I warmed some chicken stock and added the chard and beans, then the cilantro puree and salt. More than I would have imagined, even considering my stock was unsalted. Into the bowls went the bread, followed by the poached egg. A pause. It smelled right and good. Smell can trick, though, just like memory. I plunged a spoon deep, retrieving a blop of egg, a bean, a fainting lick of chard, and a hunk of bread. I slurped. The soup was sublime. Simple, but bursting with green and crunch and silk and lusciousness.
Nostalgia is pointless. Latching on to an idealized past seems to me a surefire way to scorn the now. Still, it can be useful. Food doesn’t have to be delicious to matter, if we decide it should. It can hold weight beyond its possible deliciousness. Sometimes nostalgia can hurtle into the present and, through taste, you see the present and past align. Memory still errs. Reliably so. Sometimes, though, memory can right itself.
Portuguese Bread and Cilantro Soup
Adapted from Jason Fox, chef-owner of Commonwealth in San Francisco
There’s a kind of alchemy in this soup from Jason Fox. He used to cook it at San Francisco’s Bar Tartine more than a decade ago. Each element—the greens and beans and bread and cilantro puree—is dead simple. Somehow when the elements unify, the dish leaps from basic addition to exponential goodness. You could use water, if you have no chicken stock. It’s a whole lot better with stock though.
2 cups torn country-style bread (about ½ loaf)
¾ cup plus 1 tablespoon extra-virgin olive oil
1 bunch Swiss chard (stems diced, leaves torn and both separated)
½ small white onion, diced
1 bunch cilantro
1 clove garlic
2 cups chicken stock or water (much better with stock though)
1 cup large white beans, drained (you can use canned or precooked beans)
Freshly ground black pepper
Heat a skillet over medium heat and add ¼ cup olive oil. When the oil shimmers, add the bread and cook, stirring often until the bread is a little browned, about 5 minutes. Push the bread into a bowl and wipe the skillet.
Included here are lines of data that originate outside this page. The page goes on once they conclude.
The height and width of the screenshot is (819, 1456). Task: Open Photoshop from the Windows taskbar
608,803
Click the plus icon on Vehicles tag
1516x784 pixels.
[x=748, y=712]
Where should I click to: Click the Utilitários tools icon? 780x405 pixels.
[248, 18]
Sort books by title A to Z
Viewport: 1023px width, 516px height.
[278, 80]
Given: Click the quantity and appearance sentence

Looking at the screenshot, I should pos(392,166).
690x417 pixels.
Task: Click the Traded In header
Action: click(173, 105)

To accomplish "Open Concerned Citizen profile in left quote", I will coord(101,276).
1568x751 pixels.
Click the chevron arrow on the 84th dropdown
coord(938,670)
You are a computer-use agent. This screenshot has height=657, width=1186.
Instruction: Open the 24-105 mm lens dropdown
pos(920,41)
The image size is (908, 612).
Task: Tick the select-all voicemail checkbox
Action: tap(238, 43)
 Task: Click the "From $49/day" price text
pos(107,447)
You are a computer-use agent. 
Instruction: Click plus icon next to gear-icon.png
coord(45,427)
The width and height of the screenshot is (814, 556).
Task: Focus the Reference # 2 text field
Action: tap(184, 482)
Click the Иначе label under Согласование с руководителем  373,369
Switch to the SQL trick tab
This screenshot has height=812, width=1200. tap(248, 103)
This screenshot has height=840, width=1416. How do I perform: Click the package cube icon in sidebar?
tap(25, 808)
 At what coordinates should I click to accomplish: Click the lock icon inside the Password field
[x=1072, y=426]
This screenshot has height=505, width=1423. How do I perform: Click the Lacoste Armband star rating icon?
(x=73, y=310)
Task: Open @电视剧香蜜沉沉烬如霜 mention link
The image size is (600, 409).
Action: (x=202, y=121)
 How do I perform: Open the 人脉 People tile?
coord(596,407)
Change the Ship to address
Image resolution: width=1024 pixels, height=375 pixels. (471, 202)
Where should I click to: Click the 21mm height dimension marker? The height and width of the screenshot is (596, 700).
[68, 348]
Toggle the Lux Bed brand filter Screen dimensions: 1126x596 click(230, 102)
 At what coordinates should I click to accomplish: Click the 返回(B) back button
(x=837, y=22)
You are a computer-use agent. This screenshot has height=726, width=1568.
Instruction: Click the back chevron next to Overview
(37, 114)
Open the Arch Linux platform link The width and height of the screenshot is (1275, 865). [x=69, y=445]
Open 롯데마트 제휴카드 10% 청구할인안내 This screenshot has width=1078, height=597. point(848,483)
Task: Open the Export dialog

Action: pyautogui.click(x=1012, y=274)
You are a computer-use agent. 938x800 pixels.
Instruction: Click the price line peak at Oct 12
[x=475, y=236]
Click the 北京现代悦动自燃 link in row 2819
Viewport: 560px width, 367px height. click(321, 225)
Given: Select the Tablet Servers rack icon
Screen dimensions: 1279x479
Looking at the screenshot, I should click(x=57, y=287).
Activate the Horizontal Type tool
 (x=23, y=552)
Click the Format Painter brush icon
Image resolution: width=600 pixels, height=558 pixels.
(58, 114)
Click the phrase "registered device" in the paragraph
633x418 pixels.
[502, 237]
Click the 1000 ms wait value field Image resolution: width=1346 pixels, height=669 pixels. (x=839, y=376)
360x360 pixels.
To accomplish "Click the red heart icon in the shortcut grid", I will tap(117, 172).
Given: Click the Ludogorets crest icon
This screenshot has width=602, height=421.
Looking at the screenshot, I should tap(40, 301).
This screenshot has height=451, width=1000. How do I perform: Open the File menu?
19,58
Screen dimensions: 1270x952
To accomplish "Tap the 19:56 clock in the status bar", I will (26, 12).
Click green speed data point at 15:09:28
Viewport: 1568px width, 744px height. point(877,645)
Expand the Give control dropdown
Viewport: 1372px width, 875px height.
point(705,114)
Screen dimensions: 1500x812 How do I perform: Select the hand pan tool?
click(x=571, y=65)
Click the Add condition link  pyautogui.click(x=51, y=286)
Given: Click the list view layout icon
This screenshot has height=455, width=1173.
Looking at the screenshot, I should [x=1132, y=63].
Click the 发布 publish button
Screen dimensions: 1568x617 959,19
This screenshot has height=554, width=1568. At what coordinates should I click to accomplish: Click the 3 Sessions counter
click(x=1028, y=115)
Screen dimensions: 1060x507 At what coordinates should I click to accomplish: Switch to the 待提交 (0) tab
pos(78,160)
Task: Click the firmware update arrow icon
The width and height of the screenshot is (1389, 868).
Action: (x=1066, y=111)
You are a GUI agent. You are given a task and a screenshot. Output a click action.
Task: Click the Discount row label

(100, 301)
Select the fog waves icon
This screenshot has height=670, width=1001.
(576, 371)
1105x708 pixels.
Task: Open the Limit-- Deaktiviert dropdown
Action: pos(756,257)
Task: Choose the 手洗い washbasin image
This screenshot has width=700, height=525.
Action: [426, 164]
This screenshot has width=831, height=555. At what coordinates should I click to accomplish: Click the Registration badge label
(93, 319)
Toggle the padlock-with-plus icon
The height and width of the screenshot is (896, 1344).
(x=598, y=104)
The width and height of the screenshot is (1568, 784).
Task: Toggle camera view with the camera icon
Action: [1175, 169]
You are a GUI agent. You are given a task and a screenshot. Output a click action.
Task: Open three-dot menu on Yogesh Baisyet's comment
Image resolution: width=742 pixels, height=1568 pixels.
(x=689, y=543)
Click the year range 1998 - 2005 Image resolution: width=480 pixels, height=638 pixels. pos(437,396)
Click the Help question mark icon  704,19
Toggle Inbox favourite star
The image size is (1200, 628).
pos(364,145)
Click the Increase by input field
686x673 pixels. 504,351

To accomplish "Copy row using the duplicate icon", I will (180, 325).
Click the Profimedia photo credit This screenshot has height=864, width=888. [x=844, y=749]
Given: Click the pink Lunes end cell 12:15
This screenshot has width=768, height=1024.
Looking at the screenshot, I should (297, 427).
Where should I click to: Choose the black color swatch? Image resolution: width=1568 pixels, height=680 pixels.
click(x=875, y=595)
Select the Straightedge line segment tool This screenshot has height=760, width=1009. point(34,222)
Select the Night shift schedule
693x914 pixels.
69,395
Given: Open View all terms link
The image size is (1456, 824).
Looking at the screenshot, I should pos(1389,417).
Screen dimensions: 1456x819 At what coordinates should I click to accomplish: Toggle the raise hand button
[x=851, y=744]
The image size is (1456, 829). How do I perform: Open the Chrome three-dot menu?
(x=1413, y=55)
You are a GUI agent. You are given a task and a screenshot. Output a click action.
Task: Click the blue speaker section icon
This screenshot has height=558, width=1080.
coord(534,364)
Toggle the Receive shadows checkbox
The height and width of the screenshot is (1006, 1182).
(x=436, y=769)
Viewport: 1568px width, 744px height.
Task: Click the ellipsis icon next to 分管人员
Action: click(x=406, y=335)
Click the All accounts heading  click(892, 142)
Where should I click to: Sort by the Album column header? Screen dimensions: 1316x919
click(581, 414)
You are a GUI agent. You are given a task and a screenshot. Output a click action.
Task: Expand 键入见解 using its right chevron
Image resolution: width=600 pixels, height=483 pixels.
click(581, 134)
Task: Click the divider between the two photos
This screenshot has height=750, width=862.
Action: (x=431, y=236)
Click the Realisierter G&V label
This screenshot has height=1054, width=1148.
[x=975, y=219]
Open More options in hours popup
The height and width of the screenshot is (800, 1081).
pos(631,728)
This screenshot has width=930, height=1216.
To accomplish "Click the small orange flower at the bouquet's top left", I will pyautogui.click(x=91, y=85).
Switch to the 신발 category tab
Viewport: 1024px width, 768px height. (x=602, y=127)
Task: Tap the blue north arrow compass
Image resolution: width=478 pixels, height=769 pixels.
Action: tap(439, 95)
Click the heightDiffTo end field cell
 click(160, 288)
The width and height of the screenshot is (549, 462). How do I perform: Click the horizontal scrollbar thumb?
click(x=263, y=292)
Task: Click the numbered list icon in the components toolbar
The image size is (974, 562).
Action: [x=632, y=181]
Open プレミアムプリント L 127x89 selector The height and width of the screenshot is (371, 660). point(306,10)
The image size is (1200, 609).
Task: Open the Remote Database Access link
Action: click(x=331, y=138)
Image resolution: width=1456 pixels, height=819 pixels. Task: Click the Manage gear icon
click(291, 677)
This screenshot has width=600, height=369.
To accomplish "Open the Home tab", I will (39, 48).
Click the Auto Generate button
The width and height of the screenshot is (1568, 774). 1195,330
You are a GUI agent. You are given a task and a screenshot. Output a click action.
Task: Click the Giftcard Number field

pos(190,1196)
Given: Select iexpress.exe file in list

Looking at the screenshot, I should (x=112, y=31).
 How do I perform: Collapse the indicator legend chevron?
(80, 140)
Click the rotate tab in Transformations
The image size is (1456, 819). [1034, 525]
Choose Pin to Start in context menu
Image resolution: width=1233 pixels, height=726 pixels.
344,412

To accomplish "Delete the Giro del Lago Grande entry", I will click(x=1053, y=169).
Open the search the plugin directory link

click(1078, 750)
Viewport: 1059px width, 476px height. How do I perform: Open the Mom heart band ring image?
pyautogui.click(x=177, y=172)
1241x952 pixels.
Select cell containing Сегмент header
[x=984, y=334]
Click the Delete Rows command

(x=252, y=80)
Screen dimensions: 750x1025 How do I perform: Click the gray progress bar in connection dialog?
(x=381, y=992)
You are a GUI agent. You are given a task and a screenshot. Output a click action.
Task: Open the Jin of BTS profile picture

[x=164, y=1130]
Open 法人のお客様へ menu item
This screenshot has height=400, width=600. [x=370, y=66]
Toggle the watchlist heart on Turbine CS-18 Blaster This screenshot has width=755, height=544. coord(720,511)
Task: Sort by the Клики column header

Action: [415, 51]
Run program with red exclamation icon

Add a tablespoon or so of olive oil to the skillet and warm over medium-low heat. Add the chard stems and onion and cook, stirring occasionally, until almost tender, about 5 minutes. Add chard leaves and cook, stirring every so often, until both the leaves and stems are tender, another few minutes. Season with salt and pepper.
Add the cilantro, garlic and ½ cup olive oil to either a blender or food processor. Puree until quite smooth and season with salt.
Add the stock to a pot over medium heat, along with the chard and drained beans. Meanwhile, bring a shallow pot of water to a boil then reduce to the lowest temperature possible. While using a spoon to create a gentle whirlpool, crack each of the eggs into the water, one at a time. Cook until the whites are set and the yolks are still jiggly, 4 minutes.
Add the cilantro puree to the stock, chard and beans and stir. Taste and season with salt and pepper. Divide the bread between four bowls, and do the same with the soup base itself. Top each bowl with a poached egg and serve.